EXERCISE OBJECTIVE -
Output the lines starting with the line that contains "The image size is (975, 879)." and going on through the line that contains "Action: tap(813, 206)", reproducing them exactly as they appear.

RECORDS TO USE -
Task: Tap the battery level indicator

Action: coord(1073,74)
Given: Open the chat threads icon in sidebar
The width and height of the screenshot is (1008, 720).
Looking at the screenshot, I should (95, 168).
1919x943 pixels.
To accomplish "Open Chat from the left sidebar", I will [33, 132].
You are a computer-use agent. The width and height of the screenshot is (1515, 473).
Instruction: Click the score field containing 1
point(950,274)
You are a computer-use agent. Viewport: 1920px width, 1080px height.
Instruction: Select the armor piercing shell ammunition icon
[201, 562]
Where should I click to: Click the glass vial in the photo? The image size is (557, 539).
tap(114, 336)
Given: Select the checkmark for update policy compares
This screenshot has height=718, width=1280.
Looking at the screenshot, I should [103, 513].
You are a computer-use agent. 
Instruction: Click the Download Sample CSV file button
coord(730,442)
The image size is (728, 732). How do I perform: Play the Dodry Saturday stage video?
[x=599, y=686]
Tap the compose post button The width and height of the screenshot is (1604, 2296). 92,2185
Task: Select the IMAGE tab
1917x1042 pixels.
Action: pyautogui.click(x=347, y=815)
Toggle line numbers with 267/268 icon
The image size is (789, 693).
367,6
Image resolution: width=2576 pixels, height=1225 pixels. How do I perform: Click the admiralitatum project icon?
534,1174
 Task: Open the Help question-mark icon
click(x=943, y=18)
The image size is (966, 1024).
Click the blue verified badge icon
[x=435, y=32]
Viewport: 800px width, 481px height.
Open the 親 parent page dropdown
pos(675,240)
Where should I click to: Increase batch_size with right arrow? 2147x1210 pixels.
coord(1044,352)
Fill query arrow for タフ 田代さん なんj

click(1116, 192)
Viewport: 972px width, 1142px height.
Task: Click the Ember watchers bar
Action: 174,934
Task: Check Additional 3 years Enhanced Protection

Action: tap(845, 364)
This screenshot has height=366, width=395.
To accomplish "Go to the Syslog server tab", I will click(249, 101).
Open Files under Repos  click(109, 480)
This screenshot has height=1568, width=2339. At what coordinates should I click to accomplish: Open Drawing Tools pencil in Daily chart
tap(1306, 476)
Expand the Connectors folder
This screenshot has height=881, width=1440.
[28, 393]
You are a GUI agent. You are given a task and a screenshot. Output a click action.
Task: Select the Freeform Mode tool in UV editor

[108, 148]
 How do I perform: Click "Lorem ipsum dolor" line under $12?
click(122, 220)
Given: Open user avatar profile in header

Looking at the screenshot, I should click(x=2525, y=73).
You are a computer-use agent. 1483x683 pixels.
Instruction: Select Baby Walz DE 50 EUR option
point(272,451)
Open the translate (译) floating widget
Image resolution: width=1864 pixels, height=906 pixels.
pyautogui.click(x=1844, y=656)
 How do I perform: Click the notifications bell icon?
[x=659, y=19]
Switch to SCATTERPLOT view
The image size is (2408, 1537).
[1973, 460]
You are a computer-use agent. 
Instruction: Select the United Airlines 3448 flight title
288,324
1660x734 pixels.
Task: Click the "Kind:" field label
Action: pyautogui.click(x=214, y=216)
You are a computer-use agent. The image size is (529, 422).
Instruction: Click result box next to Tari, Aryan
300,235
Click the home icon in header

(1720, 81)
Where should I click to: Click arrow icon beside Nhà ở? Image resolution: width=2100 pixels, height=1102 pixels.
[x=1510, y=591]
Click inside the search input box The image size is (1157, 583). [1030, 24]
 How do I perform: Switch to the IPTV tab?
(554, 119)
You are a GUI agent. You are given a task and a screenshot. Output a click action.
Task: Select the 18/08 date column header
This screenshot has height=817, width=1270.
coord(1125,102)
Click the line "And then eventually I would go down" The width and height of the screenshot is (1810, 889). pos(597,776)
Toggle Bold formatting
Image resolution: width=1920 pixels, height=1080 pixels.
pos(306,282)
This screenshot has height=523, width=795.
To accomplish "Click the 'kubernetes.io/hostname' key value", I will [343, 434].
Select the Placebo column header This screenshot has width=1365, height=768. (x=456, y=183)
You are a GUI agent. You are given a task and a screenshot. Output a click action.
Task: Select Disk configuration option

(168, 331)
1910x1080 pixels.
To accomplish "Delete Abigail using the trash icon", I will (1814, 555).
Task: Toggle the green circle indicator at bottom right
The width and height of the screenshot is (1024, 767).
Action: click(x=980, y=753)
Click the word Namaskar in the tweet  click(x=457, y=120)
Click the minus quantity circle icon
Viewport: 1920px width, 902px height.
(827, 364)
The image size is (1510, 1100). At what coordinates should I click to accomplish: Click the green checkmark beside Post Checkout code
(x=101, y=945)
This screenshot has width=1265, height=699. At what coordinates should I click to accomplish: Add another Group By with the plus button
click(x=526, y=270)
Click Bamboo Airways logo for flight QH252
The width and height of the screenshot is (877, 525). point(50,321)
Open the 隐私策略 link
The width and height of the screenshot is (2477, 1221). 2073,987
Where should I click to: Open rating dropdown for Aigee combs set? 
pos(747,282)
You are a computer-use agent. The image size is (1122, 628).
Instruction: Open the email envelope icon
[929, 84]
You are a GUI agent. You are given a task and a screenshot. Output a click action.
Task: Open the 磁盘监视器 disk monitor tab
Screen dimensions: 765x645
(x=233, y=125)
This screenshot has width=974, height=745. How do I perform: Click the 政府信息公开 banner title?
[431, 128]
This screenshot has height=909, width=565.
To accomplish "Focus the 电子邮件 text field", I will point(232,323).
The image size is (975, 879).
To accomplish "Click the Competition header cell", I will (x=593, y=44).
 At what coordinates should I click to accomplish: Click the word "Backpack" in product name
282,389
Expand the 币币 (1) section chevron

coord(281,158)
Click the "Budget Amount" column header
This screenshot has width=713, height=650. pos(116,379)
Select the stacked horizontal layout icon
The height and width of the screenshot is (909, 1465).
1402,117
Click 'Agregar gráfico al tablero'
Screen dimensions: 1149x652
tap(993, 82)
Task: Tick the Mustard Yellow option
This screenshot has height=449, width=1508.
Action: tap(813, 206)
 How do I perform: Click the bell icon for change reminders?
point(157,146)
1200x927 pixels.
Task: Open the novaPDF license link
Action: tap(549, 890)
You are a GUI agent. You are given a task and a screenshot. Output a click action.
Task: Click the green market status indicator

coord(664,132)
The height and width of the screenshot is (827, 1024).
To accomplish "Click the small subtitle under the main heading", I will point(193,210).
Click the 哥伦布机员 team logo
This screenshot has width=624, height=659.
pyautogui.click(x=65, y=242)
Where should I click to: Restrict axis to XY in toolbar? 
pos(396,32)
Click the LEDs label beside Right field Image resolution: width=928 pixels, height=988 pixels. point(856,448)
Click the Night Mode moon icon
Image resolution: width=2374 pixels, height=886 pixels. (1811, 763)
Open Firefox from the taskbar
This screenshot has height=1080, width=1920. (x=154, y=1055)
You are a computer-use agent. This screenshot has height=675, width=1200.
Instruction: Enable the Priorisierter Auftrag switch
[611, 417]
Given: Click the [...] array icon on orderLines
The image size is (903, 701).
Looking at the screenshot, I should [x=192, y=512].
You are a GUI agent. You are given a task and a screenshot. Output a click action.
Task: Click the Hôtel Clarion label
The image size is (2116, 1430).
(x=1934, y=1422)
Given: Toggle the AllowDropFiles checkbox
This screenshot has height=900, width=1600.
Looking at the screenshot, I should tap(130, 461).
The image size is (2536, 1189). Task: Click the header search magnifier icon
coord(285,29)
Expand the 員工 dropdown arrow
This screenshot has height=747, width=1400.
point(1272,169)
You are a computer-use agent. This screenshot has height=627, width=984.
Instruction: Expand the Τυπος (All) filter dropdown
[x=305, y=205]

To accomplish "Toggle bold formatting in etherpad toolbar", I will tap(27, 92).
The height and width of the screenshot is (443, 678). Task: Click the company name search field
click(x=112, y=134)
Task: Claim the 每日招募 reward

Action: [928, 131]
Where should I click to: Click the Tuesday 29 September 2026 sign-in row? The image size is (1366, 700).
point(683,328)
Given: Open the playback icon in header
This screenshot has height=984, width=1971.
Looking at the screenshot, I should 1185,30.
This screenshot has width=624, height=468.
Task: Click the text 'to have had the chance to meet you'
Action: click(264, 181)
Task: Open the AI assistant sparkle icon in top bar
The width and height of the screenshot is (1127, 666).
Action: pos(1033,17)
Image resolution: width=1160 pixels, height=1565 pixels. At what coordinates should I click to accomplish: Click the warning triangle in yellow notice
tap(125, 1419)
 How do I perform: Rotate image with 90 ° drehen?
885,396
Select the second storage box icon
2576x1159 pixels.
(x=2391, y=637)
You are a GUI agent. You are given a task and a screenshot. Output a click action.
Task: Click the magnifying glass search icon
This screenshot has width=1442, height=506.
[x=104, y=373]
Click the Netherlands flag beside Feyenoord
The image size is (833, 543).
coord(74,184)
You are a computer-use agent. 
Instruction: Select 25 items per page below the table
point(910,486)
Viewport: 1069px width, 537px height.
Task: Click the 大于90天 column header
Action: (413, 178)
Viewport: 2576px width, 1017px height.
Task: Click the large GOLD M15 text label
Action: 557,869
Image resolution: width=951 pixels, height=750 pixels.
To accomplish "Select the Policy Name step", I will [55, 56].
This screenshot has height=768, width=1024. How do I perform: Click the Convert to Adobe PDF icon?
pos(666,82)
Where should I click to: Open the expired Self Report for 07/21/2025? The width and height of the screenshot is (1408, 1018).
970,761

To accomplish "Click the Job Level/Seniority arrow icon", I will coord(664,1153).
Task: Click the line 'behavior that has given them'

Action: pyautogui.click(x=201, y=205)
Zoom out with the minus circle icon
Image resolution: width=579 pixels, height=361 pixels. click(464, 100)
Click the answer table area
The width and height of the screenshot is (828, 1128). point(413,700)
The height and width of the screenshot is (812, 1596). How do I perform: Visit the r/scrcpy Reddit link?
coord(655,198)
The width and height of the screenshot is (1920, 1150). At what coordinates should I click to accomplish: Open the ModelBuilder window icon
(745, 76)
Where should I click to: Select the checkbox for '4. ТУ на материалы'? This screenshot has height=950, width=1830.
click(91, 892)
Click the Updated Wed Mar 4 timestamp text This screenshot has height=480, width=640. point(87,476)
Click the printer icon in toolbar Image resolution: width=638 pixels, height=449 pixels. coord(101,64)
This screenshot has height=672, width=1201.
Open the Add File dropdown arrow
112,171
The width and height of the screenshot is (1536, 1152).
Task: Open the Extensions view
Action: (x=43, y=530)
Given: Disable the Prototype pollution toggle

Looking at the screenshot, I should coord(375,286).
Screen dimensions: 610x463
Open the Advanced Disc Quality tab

OUTPUT -
The image size is (975, 879).
To accomplish "Click the Competition header cell", I will (x=593, y=44).
 At what coordinates should I click to accomplish: Click the word "Backpack" in product name
282,389
Expand the 币币 (1) section chevron

coord(281,158)
Click the "Budget Amount" column header
This screenshot has width=713, height=650. pos(116,379)
Select the stacked horizontal layout icon
The height and width of the screenshot is (909, 1465).
1402,117
Click 'Agregar gráfico al tablero'
Screen dimensions: 1149x652
tap(993, 82)
Task: Tick the Mustard Yellow option
This screenshot has height=449, width=1508.
Action: tap(813, 206)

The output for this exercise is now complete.